It has been asserted the the Romans invented the shopping mall. Andrew Handley wrote for Listverse: “Trajan’s market was a massive open building in ancient Rome that is probably one of the world’s first examples of something we usually associate with the 20th century—a shopping mall. And while today’s malls probably wouldn’t stand up against even a mediocre hurricane, the Roman building is still standing more than 2,000 years later. [Source: Andrew Handley, Listverse, February 8, 2013]

“The two level building was located in the center of what used to be the main city of Rome, and is large enough to hold roughly 150 different shops. The reason it has weathered so well is because of the innovative way Romans made concrete for their structures—they were one of the first to start mixing lime in with concrete to protect it from corrosion.”
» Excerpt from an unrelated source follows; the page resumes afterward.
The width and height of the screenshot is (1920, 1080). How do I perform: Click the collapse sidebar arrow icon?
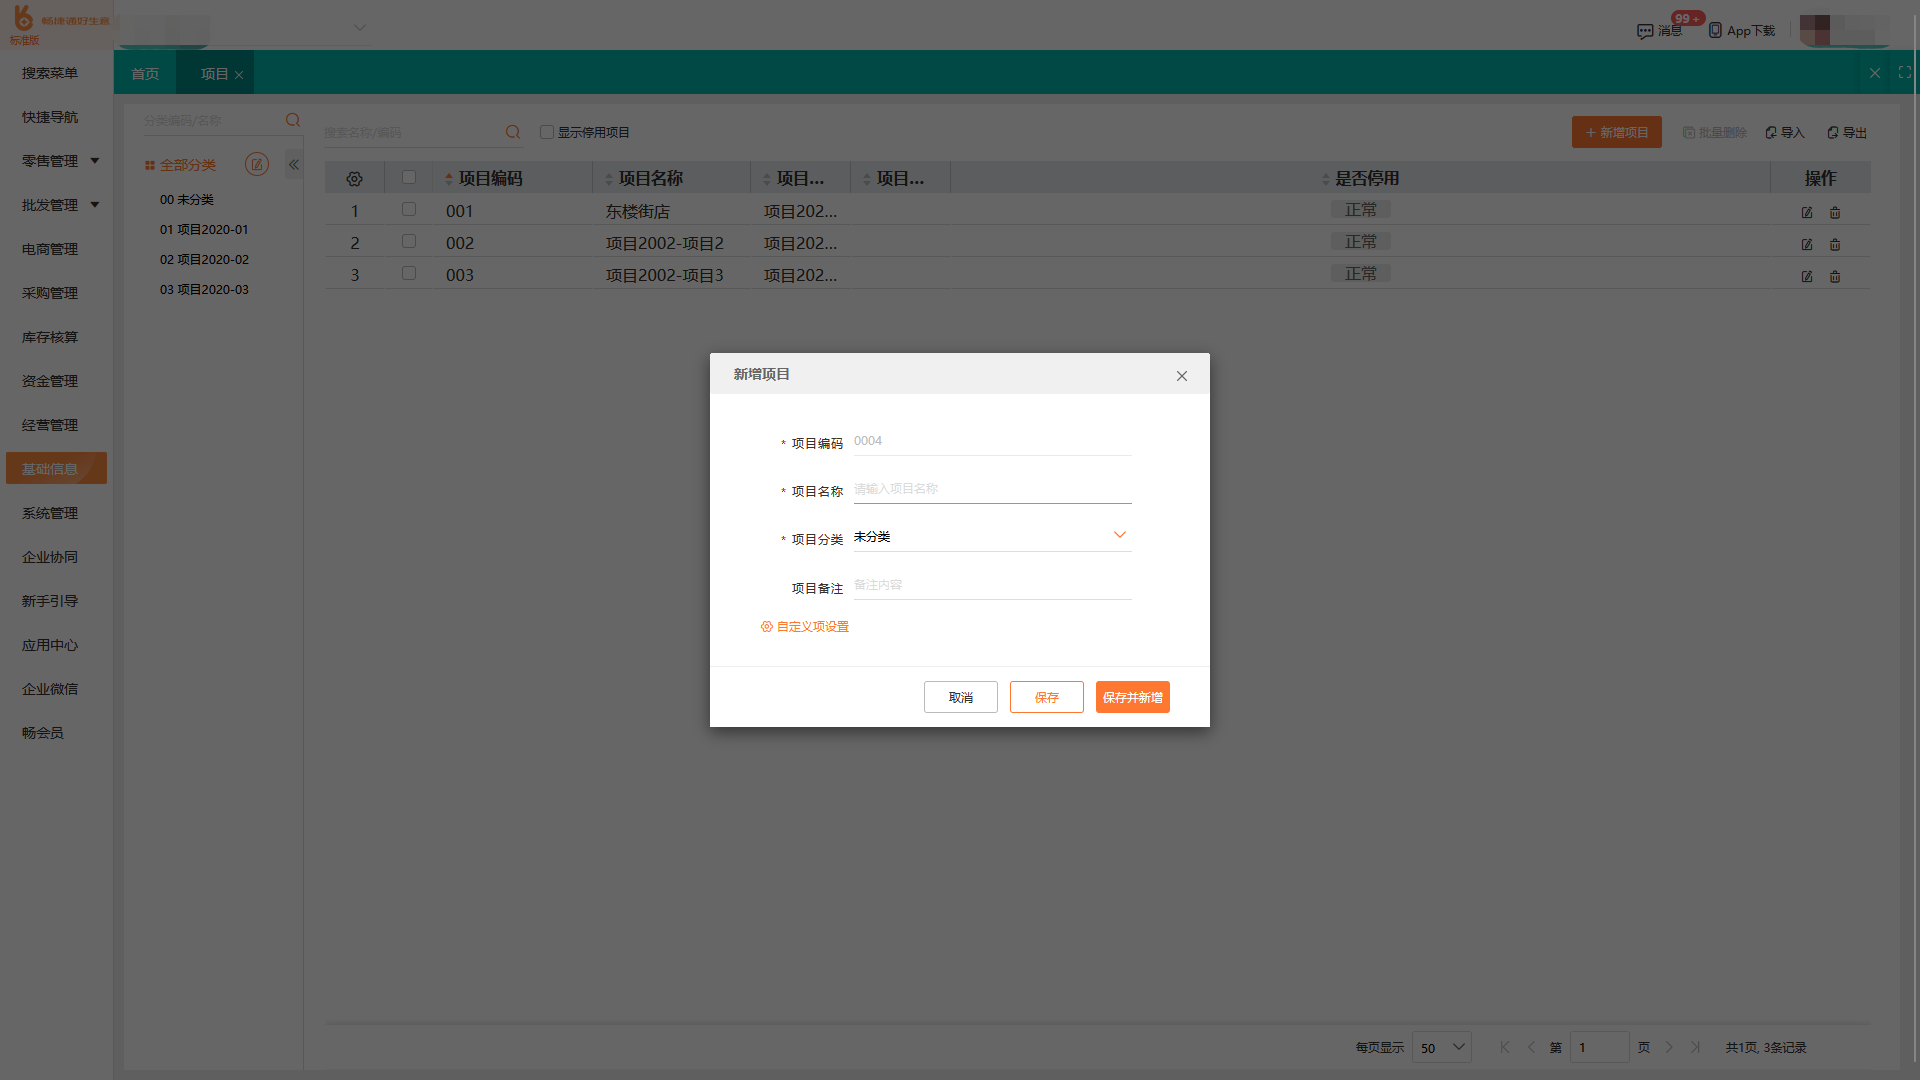(x=294, y=165)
Street Life in the Roman Towns and Cities

Harold Whetstone Johnston wrote in “The Private Life of the Romans”: It is evident from what has been said that a street in a residence quarter of an ordinary Roman town must have been plain and monotonous in appearance. The houses were all of practically one style, they were finished alike in stucco, the windows were few and mainly in the upper stories, there were no lawns or gardens facing the streets; there was, in short, nothing to lend variety or to please the eye, except, perhaps, the decorations of the vestibula, or the occasional balcony (maenianum), or a public fountain. [Source: “The Private Life of the Romans” by Harold Whetstone Johnston, Revised by Mary Johnston, Scott, Foresman and Company (1903, 1932) |+|]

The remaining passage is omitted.